I've always been interested in classic (if not trad.) clothing--in my earlier years,in Britain, I was definitely a Young Fogey! My love of Harris tweed has continued, but I now love the 3/2 sack and OCBDs, and, like P&G, find them wonderfully comfortable and attractive clothes for literally everyday use. Plus, they really do look better after several years' use, which is a great boon to my thrifty eyes!


----------



## TweedyDon (Aug 31, 2007)

mcarthur said:


> thank you. i would drink and cook with only bottle water


You're welcome! Luckily, post-abatement our water is now of better quality than most bottled water.... which is goods news, as the bottled water bill for the past week prior to abatement was awful!


----------



## Epaminondas (Oct 19, 2009)

Pink and Green said:


> I dare say a good percentage of us wouldn't be here without the OPH. And I happen to like pink and green, which is why I chose the moniker. I would wear, and have worn, Sperry shoes to the ends of the earth and as far away from water as I can.
> 
> If I had to pick a difference between myself and a troll, it would be I need no one to validate my choices, which I believe you can see here. I'll go back to trying to share sartorial happiness now, rather than effete snobbery as some have chosen.


The use of "dare say"......;

The insistance on the use on pink and green eventhough it's an invention of the OPH - a parody;

Being from Tulsa (see supra) and wearing Sperry Top Siders (akin to wearing ski boots in Mississippi); and

The conflation of Trad with Preppy and the admission that but for the OPH, you wouldn't be here all suggest troll.


----------



## crohnsappleadams (Nov 30, 2009)

Epaminondas said:


> Being from Tulsa (see supra) and wearing Sperry Top Siders (akin to wearing ski boots in Mississippi)

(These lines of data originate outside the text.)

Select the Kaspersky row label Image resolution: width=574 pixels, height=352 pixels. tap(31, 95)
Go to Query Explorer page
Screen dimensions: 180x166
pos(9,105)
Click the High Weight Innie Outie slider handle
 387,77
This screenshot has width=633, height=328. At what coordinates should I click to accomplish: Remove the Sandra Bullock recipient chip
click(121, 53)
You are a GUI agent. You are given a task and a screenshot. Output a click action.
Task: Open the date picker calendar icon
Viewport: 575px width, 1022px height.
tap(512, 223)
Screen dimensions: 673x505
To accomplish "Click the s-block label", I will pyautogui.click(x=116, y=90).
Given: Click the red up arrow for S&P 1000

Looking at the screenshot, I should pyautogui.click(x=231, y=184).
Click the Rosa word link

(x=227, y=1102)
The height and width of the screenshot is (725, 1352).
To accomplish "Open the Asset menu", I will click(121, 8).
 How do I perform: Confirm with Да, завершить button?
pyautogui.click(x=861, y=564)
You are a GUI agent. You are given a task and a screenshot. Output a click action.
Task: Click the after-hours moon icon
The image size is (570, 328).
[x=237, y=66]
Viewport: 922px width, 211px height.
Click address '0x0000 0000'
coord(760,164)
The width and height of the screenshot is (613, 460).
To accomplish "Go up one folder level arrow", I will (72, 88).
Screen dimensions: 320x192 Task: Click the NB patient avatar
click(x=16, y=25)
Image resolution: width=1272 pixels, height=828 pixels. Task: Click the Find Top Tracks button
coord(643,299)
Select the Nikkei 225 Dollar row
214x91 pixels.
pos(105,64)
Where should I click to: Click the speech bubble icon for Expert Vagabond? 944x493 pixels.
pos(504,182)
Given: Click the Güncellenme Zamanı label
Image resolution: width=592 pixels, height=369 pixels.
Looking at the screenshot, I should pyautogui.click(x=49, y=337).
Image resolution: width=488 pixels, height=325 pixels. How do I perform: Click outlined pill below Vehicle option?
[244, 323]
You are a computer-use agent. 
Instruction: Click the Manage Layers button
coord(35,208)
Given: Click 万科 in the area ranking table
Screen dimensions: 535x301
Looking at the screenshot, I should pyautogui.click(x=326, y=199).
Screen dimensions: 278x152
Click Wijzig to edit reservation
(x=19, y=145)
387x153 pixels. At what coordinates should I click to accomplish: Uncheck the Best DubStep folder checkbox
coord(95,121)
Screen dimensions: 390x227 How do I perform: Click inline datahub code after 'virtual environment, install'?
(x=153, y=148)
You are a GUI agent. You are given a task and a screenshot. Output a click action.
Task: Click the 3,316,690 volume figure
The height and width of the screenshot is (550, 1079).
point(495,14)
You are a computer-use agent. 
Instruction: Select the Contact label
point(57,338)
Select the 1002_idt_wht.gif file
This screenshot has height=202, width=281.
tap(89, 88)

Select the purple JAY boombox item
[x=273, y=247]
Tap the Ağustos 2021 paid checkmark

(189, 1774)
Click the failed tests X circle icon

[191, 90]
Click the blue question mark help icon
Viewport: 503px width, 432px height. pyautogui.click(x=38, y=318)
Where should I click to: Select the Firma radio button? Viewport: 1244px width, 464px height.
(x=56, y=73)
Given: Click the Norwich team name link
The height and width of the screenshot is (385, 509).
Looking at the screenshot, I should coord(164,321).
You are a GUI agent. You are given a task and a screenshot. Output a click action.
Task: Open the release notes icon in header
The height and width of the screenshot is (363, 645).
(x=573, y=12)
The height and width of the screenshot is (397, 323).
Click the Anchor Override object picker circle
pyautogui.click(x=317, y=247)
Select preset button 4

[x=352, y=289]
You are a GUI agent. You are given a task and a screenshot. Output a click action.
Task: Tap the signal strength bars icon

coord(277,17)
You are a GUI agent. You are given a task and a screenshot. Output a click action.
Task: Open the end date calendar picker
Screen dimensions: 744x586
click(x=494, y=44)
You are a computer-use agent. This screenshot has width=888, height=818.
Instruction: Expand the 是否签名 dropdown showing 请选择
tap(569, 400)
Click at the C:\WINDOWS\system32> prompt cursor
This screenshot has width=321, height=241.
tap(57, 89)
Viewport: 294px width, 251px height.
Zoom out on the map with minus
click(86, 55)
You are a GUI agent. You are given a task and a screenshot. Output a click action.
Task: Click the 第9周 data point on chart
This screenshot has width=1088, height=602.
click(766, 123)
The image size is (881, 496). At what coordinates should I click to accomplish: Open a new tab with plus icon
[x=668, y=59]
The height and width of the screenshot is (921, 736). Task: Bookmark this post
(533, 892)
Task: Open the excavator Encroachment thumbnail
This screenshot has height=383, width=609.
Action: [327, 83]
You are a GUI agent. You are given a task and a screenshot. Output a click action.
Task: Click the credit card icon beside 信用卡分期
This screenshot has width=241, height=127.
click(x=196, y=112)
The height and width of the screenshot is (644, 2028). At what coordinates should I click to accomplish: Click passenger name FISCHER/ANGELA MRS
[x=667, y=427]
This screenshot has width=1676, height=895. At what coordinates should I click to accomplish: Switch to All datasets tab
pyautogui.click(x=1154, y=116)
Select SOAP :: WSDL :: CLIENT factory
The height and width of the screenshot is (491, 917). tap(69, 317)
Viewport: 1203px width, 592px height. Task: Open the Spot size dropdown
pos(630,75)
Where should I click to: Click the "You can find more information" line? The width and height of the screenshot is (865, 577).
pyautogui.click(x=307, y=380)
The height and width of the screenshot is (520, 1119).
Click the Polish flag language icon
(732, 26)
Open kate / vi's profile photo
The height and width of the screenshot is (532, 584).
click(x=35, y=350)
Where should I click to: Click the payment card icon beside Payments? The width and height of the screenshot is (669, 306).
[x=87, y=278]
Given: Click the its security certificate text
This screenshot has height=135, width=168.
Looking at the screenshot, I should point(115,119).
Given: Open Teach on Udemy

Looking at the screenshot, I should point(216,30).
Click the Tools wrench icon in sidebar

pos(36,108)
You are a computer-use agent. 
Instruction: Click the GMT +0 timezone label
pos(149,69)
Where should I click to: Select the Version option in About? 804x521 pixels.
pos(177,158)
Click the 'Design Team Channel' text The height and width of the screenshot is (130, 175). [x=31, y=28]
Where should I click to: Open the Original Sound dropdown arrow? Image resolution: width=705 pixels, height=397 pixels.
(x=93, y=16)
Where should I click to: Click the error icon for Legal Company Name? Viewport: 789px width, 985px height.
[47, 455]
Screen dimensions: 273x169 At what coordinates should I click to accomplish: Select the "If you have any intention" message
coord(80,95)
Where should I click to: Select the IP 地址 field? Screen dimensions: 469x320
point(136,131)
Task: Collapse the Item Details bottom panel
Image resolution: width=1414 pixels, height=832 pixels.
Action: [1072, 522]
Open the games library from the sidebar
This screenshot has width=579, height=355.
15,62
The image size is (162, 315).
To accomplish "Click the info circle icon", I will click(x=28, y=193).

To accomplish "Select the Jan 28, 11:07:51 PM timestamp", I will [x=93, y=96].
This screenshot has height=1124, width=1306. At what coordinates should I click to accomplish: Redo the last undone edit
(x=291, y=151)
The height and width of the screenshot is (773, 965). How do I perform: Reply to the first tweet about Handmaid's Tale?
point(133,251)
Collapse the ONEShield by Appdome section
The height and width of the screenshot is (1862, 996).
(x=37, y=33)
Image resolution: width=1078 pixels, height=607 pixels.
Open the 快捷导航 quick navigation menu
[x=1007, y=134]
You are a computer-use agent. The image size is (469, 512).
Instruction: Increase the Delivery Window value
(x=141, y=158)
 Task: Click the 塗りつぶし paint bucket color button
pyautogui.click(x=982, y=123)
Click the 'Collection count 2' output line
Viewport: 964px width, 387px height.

I can't comment on any of the rest of this because I'm not around here that much, but this.... I'm going to take major issue with this. I was born and raised in Wichita, Kansas. For the first five years of my life, I didn't know there was a type of shoe other than Top Siders. It's really not that uncommon. Furthermore, you might wanna take a close look at a map of northeastern Oklahoma. In the stretch between Ponca City and the Arkansas border (including Tulsa), you can't throw a rock without hitting a really big lake. There's a lot of boats. Ergo, it's really not at all akin to wearing ski boots in Mississippi.


----------



## P Hudson (Jul 19, 2008)

Epaminondas said:


> The use of "dare say"......;
> 
> The conflation of Trad with Preppy and the admission that but for the OPH, you wouldn't be here all suggest troll.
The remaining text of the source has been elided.